Oleoylethanolamide (OEA) is a satiety factor that controls motivational responses to dietary fat. Here we show that alcohol administration causes the release of OEA in rodents, which in turn reduces alcohol consumption by engaging peroxisome proliferator-activated receptor-alpha (PPAR-α). This effect appears to rely on peripheral signaling mechanisms as alcohol self-administration is unaltered by intracerebral PPAR-α agonist administration, and the lesion of sensory afferent fibers (by capsaicin) abrogates the effect of systemically administered OEA on alcohol intake. Additionally, OEA is shown to block cue-induced reinstatement of alcohol-seeking behavior (an animal model of relapse) and reduce the severity of somatic withdrawal symptoms in alcohol-dependent animals. Collectively, these findings demonstrate a homeostatic role for OEA signaling in the behavioral effects of alcohol exposure and highlight OEA as a novel therapeutic target for alcohol use disorders and alcoholism.

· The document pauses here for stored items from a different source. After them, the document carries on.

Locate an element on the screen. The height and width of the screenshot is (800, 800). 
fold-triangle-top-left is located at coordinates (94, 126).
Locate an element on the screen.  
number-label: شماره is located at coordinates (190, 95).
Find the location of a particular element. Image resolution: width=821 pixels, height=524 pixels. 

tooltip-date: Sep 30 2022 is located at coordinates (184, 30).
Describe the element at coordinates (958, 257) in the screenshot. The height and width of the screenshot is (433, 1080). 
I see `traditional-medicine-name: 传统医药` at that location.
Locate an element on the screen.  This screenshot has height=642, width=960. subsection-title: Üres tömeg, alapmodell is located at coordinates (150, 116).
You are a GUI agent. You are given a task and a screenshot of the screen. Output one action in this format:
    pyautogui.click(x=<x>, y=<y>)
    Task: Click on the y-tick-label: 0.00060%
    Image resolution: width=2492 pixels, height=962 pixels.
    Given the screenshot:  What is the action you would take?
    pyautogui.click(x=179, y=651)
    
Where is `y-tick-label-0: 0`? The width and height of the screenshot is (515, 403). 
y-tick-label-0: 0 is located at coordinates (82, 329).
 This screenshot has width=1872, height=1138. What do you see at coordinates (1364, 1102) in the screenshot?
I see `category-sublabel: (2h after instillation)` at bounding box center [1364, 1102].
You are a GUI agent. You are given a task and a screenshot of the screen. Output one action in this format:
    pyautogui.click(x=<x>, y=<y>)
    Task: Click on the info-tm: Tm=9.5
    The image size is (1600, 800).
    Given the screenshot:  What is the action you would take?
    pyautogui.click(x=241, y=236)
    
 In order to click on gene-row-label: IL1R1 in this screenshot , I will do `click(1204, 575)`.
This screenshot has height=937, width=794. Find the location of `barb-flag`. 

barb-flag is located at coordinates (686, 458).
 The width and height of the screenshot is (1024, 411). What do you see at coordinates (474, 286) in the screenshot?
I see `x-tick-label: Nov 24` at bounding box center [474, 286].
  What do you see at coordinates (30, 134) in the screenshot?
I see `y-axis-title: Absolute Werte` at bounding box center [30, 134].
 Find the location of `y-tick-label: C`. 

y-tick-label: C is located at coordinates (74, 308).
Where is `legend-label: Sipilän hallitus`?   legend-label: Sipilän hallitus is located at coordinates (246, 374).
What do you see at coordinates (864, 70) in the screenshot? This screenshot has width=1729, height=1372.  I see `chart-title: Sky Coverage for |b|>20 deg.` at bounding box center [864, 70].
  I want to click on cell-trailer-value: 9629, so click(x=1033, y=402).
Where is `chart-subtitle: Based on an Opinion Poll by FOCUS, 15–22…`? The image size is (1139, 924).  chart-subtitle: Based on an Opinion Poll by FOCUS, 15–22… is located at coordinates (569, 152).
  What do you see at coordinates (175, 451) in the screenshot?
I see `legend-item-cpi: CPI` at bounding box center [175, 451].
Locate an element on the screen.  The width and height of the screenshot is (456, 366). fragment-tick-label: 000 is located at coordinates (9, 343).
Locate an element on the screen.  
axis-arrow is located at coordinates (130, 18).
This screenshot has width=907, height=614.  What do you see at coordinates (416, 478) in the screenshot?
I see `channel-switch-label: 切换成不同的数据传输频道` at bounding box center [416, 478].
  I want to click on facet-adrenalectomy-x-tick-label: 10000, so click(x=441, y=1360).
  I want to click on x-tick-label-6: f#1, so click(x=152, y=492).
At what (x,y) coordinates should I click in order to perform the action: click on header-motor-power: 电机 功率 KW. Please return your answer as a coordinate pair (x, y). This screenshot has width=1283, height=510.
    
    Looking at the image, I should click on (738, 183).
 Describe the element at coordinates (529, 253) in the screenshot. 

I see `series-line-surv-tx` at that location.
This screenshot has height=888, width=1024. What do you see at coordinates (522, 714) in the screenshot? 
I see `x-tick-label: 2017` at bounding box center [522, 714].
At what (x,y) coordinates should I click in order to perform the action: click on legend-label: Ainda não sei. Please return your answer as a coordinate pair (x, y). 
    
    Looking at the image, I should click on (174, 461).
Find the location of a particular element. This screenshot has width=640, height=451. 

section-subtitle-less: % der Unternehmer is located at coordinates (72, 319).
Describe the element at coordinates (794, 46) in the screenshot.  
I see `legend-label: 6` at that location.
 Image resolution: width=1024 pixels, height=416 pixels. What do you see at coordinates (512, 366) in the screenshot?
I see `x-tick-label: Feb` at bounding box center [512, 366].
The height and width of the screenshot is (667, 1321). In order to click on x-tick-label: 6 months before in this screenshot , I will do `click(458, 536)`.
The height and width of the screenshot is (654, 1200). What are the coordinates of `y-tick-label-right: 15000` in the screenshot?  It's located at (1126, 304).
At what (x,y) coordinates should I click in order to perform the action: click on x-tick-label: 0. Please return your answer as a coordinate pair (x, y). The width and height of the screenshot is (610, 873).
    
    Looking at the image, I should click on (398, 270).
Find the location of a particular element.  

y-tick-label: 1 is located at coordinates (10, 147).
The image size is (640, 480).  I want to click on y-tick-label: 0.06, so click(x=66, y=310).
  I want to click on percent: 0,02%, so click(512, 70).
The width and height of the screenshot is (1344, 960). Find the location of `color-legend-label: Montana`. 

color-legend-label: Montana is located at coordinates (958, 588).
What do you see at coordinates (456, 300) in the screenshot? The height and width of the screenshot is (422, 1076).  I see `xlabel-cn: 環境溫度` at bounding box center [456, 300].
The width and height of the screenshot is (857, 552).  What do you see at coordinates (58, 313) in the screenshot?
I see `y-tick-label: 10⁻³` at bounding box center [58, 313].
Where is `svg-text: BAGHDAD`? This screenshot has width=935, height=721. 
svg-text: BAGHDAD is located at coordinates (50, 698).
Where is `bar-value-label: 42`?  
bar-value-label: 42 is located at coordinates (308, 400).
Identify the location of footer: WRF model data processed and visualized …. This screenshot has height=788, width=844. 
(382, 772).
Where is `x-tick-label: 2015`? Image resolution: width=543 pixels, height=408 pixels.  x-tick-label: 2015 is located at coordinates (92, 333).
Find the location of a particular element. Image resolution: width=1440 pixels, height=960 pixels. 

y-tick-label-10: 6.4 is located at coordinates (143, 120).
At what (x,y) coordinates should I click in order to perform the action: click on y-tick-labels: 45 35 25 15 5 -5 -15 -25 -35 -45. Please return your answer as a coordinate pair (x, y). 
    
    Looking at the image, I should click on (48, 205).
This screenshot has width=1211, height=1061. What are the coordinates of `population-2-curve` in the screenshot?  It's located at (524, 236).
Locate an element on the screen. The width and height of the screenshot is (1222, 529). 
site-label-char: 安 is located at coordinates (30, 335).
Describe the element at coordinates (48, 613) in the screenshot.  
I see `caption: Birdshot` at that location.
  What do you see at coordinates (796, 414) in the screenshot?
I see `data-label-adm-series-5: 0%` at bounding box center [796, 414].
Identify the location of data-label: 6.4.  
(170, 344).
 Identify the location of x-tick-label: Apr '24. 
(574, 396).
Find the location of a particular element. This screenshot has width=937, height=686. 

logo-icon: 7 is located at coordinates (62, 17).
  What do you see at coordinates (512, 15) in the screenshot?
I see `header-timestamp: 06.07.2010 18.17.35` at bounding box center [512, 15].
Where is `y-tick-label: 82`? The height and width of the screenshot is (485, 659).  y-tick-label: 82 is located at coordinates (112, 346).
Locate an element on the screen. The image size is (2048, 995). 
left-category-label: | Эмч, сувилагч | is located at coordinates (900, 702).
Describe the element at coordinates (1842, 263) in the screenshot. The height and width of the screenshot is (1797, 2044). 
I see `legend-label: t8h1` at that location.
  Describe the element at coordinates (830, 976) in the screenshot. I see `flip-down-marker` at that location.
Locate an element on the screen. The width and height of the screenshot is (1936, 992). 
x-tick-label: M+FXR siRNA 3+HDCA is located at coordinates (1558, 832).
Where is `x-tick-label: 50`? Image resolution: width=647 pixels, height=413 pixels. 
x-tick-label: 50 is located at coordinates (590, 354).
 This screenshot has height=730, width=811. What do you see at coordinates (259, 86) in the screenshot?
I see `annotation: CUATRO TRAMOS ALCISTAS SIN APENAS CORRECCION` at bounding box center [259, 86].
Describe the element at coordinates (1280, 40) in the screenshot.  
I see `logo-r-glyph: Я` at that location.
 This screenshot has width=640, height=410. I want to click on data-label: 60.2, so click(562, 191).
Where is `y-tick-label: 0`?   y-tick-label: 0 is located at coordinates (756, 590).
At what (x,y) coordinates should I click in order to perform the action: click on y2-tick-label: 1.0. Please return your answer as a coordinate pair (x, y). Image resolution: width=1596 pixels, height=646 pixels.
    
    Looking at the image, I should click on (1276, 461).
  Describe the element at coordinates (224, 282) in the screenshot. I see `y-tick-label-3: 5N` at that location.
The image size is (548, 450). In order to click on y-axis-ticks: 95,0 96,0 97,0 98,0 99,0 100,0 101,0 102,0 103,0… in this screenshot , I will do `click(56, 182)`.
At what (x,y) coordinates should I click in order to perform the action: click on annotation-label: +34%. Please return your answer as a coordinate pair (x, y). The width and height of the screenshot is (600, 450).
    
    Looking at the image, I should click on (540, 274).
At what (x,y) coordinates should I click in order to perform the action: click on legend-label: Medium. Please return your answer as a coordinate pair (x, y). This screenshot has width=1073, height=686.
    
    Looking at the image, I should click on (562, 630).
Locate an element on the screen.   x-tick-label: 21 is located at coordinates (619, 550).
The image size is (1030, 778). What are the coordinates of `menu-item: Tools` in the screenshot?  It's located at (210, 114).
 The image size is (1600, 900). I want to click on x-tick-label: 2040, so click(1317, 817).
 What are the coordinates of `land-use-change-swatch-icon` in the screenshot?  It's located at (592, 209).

Oleoylethanolamide (OEA) is a satiety factor that binds to the peroxisome proliferator-activated receptor-alpha (PPARα). This bioactive lipid mediator also acts as a homeostatic signal that controls multiple aspects of the physiological adaptations to alcohol exposure. OEA production is triggered by alcohol administration, contributes to the regulation of alcohol consumption and the acute motivational response to alcohol, and reduces the severity of somatic withdrawal symptoms.